-- AVAILABLE DATA follows --

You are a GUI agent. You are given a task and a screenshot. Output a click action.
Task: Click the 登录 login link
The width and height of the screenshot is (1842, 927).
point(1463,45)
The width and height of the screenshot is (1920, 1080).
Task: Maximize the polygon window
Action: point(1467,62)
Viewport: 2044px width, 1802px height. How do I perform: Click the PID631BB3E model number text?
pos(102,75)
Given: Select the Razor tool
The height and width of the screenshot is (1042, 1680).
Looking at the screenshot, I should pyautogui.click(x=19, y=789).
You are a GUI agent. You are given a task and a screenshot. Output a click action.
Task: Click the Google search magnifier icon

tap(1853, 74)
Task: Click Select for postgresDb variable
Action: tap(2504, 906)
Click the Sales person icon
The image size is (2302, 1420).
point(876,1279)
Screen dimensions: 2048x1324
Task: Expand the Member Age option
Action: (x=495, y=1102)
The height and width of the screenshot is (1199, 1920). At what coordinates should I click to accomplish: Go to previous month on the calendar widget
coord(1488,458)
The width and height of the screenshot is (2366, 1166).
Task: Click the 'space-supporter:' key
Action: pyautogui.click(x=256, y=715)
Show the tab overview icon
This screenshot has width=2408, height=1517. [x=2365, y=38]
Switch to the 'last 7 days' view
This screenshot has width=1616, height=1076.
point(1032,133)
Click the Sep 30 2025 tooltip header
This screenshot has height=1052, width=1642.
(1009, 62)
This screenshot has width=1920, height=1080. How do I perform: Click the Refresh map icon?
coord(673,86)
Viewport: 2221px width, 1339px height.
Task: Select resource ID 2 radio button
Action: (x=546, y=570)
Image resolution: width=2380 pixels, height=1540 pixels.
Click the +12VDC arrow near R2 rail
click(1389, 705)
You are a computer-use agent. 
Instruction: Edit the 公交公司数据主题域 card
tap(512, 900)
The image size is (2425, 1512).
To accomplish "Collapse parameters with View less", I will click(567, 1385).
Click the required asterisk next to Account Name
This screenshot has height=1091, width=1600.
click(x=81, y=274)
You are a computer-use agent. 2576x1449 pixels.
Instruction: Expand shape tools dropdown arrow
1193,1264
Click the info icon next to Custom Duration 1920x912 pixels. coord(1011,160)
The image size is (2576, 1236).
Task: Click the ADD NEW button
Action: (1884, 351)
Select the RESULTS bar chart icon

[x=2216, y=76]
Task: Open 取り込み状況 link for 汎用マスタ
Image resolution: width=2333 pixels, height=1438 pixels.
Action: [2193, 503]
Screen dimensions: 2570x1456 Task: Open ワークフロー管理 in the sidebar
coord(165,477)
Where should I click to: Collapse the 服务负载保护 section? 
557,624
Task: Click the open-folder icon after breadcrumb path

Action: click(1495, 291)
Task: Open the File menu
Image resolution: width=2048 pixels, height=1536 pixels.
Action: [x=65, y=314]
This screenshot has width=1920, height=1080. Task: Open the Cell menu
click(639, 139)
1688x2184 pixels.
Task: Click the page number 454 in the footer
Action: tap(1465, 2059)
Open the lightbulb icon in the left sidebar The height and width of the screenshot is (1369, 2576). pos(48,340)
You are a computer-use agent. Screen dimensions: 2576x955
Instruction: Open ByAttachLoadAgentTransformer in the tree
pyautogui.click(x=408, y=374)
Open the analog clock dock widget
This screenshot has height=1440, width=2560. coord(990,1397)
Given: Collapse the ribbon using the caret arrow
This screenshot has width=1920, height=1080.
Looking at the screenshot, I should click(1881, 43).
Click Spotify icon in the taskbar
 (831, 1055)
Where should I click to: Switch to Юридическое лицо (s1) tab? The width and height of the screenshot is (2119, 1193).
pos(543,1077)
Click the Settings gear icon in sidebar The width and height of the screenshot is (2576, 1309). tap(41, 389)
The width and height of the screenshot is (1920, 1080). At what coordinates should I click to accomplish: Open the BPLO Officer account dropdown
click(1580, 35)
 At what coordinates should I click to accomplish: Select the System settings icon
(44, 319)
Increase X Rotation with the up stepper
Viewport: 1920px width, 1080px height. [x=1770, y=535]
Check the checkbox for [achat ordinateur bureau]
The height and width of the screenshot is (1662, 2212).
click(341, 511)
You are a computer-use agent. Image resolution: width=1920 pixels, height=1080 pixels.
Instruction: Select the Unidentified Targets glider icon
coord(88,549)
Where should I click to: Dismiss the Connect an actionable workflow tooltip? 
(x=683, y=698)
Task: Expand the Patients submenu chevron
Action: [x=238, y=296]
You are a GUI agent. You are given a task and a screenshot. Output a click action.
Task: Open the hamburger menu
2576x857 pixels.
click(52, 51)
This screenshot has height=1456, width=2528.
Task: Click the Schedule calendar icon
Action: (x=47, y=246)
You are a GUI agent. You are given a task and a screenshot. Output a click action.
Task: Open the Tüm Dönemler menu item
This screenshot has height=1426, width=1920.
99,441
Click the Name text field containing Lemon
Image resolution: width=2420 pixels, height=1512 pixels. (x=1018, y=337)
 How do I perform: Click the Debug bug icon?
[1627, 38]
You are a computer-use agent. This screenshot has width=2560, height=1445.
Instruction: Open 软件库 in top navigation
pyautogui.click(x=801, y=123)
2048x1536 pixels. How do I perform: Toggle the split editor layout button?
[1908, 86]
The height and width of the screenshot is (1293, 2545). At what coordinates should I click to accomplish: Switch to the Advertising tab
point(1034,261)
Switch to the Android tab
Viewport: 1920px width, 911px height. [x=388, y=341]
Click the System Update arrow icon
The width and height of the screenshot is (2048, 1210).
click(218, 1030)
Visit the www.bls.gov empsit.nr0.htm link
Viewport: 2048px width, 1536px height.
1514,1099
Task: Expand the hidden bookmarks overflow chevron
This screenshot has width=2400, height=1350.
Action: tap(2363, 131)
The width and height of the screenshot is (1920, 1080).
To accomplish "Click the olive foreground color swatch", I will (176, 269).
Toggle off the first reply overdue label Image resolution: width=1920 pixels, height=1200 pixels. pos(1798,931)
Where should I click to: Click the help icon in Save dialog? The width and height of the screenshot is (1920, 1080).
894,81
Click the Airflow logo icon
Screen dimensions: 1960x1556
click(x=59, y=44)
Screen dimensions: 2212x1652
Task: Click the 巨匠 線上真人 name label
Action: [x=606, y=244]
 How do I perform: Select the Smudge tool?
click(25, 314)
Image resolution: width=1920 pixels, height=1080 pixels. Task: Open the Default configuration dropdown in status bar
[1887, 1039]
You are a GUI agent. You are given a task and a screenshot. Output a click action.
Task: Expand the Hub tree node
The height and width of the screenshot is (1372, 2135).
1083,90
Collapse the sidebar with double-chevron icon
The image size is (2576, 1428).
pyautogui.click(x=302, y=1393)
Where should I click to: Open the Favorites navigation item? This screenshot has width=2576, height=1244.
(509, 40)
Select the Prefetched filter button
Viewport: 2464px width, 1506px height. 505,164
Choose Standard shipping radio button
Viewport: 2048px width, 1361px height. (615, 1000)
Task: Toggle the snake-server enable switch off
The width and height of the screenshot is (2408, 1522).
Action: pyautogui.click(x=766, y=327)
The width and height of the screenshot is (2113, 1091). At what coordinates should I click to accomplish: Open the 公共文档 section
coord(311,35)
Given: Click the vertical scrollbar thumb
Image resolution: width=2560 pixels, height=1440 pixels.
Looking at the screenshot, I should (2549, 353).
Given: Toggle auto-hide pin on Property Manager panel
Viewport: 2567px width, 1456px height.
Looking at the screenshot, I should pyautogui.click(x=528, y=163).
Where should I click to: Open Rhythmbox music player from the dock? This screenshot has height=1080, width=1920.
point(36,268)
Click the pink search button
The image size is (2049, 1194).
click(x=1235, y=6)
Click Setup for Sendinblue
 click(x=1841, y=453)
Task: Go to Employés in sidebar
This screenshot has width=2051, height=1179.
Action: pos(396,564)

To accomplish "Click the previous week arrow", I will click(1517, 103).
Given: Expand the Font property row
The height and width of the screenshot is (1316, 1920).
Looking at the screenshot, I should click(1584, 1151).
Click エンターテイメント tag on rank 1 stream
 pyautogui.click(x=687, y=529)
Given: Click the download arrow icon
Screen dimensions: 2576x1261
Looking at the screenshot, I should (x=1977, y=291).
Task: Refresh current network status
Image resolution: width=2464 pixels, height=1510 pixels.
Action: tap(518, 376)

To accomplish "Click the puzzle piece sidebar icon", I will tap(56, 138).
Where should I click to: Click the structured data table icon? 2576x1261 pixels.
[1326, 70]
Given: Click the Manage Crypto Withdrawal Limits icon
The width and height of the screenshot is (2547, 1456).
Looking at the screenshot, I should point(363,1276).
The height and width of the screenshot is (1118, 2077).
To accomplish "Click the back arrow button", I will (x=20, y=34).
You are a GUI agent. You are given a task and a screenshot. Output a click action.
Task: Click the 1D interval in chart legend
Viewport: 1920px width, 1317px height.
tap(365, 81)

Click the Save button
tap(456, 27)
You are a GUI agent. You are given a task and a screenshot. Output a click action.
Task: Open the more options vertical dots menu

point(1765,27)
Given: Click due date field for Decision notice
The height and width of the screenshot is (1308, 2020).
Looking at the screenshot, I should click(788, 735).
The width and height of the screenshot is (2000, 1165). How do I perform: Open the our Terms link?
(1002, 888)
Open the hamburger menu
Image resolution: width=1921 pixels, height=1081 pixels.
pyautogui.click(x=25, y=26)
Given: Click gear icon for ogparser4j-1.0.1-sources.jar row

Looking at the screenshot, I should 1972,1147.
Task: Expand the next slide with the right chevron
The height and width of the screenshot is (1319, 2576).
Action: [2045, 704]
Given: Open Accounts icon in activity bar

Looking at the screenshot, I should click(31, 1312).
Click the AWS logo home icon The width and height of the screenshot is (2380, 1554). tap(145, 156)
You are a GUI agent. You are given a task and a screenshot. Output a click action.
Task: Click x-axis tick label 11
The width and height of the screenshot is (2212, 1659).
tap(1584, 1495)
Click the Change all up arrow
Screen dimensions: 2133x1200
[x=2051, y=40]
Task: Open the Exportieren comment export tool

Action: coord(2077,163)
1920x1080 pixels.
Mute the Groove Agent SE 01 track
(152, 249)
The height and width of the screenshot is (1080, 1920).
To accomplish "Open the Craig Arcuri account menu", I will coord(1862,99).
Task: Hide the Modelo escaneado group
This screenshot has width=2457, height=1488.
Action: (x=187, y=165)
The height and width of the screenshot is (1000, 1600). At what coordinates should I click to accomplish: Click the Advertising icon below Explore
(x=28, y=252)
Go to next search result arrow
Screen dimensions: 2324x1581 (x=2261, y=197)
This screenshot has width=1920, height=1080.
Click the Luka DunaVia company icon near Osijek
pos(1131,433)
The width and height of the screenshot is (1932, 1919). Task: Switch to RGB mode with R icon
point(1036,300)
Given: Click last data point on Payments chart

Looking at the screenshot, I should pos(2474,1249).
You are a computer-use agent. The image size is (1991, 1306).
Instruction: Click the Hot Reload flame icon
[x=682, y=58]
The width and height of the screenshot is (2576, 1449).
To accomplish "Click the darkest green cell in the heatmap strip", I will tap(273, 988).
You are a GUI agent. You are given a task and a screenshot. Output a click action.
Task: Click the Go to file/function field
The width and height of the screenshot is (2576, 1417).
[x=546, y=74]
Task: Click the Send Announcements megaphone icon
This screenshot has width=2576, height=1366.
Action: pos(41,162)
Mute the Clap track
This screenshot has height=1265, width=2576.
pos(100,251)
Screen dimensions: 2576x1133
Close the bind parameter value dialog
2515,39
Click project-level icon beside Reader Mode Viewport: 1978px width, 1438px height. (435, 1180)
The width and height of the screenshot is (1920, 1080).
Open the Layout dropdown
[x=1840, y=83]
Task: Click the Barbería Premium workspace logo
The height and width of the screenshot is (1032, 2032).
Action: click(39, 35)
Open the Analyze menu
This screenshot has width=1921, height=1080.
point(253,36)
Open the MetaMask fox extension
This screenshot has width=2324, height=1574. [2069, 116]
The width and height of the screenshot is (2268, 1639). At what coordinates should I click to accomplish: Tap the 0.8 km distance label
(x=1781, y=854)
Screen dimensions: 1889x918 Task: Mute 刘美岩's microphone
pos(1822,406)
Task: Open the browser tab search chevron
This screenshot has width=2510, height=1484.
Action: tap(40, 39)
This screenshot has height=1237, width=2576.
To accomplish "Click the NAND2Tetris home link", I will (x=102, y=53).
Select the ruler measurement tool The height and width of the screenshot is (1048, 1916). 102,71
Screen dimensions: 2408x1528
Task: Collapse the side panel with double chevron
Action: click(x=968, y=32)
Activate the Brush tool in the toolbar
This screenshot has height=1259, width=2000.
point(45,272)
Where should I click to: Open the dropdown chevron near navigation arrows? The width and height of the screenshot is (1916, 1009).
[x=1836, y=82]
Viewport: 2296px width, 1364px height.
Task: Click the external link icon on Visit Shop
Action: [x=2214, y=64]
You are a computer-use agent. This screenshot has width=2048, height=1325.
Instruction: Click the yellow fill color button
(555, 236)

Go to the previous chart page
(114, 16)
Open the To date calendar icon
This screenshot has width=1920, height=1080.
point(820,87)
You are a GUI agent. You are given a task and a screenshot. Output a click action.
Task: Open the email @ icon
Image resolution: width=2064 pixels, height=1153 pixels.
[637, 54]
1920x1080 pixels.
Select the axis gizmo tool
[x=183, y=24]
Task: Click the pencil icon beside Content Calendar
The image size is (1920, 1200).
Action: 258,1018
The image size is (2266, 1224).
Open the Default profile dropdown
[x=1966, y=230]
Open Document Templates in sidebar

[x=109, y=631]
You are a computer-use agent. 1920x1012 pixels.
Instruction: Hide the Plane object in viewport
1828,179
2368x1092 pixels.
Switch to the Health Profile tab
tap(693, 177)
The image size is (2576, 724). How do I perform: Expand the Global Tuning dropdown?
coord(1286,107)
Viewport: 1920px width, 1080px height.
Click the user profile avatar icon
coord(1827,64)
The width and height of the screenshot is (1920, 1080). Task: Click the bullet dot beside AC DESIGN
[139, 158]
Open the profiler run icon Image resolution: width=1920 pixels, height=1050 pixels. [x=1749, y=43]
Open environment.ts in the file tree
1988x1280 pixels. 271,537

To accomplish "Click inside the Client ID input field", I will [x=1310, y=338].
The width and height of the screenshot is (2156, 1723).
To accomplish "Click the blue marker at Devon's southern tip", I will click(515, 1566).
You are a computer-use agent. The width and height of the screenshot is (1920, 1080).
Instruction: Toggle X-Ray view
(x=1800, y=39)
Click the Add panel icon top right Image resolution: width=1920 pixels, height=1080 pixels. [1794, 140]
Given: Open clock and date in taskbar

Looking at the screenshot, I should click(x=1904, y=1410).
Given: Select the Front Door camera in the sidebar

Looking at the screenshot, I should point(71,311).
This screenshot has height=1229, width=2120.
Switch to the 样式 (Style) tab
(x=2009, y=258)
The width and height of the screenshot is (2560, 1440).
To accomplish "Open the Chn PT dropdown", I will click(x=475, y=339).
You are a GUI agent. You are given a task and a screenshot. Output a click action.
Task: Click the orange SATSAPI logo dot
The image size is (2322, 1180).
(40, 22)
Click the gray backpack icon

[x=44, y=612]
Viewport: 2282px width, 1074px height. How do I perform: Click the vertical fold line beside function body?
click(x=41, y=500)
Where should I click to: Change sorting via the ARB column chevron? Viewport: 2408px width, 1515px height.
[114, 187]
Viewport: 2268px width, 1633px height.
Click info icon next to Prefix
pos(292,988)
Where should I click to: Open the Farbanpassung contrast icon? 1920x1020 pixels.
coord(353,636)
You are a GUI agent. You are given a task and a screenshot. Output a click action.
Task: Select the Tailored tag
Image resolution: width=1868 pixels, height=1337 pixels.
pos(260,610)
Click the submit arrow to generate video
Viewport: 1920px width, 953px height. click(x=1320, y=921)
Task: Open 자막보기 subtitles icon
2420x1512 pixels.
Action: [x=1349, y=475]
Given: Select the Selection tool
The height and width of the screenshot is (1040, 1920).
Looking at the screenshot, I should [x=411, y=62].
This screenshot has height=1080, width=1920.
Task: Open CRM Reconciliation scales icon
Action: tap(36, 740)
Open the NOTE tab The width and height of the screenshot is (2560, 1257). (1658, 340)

-- AVAILABLE DATA concluded --

• _PROBLEM_
Given the data above, which lines hold the string "computer"? Return them.

• _RESPONSE TO THE EXERCISE_
You are a computer-use agent. 
You are a computer-use agent. 2576x1449 pixels.
You are a computer-use agent. Screen dimensions: 2576x955
You are a computer-use agent. Image resolution: width=1920 pixels, height=1080 pixels.
You are a computer-use agent. This screenshot has width=2560, height=1445.
You are a computer-use agent. The image size is (1991, 1306).
You are a computer-use agent. This screenshot has width=2048, height=1325.
You are a computer-use agent. 1920x1012 pixels.
You are a computer-use agent. The width and height of the screenshot is (1920, 1080).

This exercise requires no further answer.